There’s no such thing as an AI system without values — and that means this newest technology platform must navigate partisan rifts, culture-war chasms and international tensions from the very beginning.
Every step in training, tuning and deploying AI models forces its creators to make choices about whose values the system will respect, whose point of view it will present and what limits it will observe.
The creators of previous dominant tech platforms, such as the PC and the smartphone, had to wade into controversies over map borders or app store rules. But those issues lay at the edges rather than at the center of the systems themselves.

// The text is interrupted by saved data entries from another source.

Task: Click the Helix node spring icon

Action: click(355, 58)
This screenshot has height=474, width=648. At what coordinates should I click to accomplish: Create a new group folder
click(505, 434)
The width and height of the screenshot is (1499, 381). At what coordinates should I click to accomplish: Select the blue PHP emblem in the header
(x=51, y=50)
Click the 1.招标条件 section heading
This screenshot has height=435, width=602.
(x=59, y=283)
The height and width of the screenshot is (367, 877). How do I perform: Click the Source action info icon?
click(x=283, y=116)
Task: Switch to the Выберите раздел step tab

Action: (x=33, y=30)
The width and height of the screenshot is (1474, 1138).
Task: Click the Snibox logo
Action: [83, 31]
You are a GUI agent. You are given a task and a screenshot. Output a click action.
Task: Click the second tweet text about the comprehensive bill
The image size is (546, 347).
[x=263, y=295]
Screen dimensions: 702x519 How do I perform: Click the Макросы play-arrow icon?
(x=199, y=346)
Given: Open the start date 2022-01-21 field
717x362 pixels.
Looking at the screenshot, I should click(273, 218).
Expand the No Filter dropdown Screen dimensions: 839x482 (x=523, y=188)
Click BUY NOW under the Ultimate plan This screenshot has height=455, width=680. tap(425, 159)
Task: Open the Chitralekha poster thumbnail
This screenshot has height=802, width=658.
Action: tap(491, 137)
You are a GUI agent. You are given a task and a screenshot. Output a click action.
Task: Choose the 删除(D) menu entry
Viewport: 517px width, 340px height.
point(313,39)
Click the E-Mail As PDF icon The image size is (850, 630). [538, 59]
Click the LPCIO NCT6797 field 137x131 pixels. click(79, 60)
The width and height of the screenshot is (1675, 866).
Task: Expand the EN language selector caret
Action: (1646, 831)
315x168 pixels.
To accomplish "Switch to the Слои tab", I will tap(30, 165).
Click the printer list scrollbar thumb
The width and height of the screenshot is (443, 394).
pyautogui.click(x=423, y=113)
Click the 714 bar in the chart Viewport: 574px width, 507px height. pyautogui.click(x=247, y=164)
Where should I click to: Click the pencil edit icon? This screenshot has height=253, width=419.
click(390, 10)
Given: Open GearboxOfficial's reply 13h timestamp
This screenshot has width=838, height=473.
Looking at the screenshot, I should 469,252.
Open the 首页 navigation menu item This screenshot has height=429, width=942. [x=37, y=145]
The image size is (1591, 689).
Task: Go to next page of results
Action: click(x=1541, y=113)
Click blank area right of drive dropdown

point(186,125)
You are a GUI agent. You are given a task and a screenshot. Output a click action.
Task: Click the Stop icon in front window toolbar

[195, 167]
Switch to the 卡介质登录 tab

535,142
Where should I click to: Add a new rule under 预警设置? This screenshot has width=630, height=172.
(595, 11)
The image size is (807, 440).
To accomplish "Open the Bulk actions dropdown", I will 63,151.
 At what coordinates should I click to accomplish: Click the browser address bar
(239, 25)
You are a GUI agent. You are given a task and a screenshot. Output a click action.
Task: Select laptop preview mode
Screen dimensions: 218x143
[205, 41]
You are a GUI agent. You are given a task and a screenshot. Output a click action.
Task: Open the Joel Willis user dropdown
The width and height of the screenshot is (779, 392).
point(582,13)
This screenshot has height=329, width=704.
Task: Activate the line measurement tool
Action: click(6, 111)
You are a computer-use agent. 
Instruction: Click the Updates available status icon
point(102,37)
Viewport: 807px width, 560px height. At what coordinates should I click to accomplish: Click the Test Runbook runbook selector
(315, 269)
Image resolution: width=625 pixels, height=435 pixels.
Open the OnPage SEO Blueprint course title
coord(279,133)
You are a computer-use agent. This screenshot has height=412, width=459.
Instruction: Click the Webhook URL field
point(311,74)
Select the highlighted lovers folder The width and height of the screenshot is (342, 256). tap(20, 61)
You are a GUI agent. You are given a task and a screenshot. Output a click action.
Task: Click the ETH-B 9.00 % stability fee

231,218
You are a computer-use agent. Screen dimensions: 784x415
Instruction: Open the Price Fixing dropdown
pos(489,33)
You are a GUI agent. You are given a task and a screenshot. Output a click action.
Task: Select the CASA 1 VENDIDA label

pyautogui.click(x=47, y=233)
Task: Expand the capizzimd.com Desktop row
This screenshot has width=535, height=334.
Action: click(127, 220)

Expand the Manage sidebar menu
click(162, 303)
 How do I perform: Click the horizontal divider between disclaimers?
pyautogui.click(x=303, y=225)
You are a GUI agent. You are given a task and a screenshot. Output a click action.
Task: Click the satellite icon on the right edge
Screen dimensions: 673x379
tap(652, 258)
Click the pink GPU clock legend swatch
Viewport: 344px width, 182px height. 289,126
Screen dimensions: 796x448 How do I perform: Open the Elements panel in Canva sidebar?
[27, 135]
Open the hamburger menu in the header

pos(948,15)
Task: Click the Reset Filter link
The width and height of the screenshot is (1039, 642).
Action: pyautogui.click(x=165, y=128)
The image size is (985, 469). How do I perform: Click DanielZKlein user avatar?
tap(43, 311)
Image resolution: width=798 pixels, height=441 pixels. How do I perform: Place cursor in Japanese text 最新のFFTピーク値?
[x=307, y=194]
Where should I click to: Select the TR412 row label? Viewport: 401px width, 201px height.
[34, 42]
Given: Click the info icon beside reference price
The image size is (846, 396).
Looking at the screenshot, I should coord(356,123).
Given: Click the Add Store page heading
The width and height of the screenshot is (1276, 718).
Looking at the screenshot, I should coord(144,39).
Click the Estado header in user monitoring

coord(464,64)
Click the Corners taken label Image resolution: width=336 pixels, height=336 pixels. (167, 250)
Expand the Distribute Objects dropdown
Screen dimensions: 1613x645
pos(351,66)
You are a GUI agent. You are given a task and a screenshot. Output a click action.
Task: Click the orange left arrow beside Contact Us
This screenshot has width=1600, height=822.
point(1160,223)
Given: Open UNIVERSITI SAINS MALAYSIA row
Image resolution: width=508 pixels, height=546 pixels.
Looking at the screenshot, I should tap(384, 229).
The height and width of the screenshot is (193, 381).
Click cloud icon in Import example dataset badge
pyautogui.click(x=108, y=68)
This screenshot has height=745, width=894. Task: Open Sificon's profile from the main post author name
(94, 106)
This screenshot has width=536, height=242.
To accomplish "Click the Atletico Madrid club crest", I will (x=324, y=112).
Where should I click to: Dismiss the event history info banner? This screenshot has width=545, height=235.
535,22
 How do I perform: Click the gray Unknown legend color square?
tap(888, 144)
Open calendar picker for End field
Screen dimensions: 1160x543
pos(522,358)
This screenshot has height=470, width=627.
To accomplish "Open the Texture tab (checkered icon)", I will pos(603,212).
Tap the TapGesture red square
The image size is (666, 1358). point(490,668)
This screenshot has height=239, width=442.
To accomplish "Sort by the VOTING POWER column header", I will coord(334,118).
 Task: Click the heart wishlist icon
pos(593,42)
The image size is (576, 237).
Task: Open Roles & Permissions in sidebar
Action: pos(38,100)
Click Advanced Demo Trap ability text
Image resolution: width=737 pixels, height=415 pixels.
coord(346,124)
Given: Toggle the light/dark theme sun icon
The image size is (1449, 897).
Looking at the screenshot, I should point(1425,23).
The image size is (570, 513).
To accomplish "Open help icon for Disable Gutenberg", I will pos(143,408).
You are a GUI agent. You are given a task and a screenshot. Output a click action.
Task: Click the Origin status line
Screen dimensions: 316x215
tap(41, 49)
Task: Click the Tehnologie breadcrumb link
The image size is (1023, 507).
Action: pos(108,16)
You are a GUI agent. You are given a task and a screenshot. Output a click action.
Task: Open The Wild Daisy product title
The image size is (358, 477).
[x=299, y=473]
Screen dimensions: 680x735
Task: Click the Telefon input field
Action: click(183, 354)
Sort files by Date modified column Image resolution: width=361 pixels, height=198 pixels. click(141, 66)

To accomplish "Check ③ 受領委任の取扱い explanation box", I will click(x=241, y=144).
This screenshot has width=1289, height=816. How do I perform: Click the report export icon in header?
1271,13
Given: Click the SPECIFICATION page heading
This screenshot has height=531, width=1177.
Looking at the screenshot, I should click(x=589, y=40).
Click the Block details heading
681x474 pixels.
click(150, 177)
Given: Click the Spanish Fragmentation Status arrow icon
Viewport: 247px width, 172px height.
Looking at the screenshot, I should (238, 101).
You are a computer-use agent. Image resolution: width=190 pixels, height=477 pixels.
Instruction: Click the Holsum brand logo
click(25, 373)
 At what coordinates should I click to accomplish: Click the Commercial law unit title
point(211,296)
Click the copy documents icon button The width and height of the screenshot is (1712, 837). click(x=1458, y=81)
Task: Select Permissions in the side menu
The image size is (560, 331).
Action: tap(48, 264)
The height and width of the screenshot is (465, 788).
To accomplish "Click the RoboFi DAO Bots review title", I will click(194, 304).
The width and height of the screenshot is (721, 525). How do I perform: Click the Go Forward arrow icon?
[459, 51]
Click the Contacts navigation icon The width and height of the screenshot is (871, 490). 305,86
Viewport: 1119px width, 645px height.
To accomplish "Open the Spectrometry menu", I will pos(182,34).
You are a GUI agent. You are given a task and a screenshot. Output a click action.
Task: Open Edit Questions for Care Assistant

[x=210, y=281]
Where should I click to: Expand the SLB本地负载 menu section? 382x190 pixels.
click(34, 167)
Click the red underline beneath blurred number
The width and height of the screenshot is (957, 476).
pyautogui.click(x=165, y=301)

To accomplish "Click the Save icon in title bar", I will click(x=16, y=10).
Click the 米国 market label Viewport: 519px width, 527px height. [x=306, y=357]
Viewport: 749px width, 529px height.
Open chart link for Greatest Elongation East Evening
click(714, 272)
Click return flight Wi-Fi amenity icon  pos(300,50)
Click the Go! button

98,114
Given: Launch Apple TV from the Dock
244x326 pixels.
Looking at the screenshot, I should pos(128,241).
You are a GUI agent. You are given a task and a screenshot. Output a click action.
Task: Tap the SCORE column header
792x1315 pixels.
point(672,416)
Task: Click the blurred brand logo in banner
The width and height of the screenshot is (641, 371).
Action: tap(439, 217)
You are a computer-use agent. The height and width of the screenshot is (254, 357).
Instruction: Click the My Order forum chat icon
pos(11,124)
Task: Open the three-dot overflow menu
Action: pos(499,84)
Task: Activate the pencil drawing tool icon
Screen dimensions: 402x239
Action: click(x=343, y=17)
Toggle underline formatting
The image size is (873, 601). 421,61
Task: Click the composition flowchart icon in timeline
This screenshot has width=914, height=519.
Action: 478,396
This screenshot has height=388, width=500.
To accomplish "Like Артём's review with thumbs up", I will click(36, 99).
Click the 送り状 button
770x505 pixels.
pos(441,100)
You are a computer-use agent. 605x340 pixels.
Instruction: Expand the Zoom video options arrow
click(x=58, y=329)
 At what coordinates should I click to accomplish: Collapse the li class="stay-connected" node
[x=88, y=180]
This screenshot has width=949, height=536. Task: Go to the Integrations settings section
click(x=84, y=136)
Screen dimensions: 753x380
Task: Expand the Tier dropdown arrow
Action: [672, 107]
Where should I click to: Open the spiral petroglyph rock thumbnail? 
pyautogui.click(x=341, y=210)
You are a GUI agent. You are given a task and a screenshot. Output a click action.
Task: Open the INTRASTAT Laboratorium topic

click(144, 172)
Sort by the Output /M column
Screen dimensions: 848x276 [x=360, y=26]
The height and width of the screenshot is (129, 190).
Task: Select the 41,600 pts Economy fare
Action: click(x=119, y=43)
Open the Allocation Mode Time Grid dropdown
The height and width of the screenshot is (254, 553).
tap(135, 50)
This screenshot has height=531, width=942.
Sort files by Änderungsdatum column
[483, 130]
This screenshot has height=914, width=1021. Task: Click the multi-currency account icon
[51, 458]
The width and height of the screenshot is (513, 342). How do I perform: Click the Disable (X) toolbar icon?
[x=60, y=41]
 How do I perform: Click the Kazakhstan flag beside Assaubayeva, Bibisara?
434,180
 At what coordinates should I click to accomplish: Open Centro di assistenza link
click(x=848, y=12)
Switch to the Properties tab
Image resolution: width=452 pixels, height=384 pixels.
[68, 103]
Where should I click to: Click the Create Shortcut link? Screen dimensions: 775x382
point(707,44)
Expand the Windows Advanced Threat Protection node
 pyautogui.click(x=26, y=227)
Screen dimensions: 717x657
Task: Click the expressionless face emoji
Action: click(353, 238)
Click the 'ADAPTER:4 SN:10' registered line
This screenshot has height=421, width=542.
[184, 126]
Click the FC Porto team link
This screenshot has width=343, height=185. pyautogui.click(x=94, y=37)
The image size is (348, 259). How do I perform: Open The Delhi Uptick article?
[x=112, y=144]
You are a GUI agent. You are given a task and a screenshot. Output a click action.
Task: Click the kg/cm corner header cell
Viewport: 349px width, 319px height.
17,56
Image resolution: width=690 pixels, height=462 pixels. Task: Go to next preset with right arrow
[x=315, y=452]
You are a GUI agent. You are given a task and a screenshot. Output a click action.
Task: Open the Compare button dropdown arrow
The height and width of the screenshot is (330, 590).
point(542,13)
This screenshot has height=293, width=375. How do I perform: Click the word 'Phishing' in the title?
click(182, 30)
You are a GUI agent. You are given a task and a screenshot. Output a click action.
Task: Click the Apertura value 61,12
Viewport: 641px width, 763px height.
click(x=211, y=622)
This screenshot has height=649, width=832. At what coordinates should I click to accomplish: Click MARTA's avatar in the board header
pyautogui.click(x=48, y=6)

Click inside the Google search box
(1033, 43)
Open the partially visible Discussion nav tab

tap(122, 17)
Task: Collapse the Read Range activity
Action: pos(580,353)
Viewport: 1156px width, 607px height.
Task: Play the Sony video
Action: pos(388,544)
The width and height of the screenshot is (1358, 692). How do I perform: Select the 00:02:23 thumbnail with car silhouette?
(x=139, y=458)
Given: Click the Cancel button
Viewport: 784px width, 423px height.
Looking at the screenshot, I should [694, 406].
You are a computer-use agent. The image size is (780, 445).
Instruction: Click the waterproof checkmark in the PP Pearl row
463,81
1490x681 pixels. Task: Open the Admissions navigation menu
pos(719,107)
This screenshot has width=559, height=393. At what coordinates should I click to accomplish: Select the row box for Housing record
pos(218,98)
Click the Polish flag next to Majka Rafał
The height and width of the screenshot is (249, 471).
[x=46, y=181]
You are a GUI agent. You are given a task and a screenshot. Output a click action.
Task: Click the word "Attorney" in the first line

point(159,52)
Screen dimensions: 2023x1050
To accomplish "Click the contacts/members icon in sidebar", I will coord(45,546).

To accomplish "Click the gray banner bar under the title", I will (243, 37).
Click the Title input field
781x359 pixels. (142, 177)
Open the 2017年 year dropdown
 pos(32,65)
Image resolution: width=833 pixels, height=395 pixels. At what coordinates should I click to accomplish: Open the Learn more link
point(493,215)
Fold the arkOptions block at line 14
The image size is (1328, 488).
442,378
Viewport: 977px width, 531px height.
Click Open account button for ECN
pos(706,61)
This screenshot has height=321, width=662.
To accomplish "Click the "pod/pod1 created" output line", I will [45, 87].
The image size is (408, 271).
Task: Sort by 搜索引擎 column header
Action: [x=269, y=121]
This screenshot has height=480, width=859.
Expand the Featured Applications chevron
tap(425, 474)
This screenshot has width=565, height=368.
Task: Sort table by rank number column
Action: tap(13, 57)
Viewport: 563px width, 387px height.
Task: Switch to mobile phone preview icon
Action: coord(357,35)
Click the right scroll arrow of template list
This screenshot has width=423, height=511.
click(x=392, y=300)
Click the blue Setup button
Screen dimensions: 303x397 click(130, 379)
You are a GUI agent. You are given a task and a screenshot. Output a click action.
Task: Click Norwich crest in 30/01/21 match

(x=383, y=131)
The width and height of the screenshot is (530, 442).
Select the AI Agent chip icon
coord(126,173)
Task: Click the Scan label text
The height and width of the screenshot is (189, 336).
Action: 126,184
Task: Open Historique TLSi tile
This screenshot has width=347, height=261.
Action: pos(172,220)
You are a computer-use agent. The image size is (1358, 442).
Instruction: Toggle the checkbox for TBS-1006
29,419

“This is the first time a technology platform comes embedded with values and biases,” one AI pioneer, who asked not to be identified, told Axios at last week’s World Economic Forum in Davos.
“That’s something countries are beginning to notice.” AI systems’ points of view begins in the data with which they are trained — and the efforts their developers may take to mitigate the biases in the data.
From there, most systems undergo an “alignment” effort, in which developers try to make the AI “safer” by rating its answers as more or less desirable.
Yes, but: AI’s makers routinely talk about “alignment with human values” without acknowledging how deeply contested all human values are.
In the U.S., for instance, you can say your chatbot AI is trained to “respect human life,” but then you have to decide how it handles conversations about abortion.
You can say that it’s on the side of human rights and democracy, but somehow it’s going to have to figure out what to say about Donald Trump’s claim that the 2020 election was stolen.
As many AI makers struggle to prevent their systems from showing racist, antisemitic or anti-LGBTQ tendencies, they face complaints that they’re “too woke.” The Grok system from Elon Musk’s X.ai is explicitly designed as an “anti-woke” alternative.
Globally, things get even trickier. Some of the biggest differences are between the U.S. and China — but for geopolitical reasons, U.S.-developed systems are likely to be inaccessible in China and vice versa.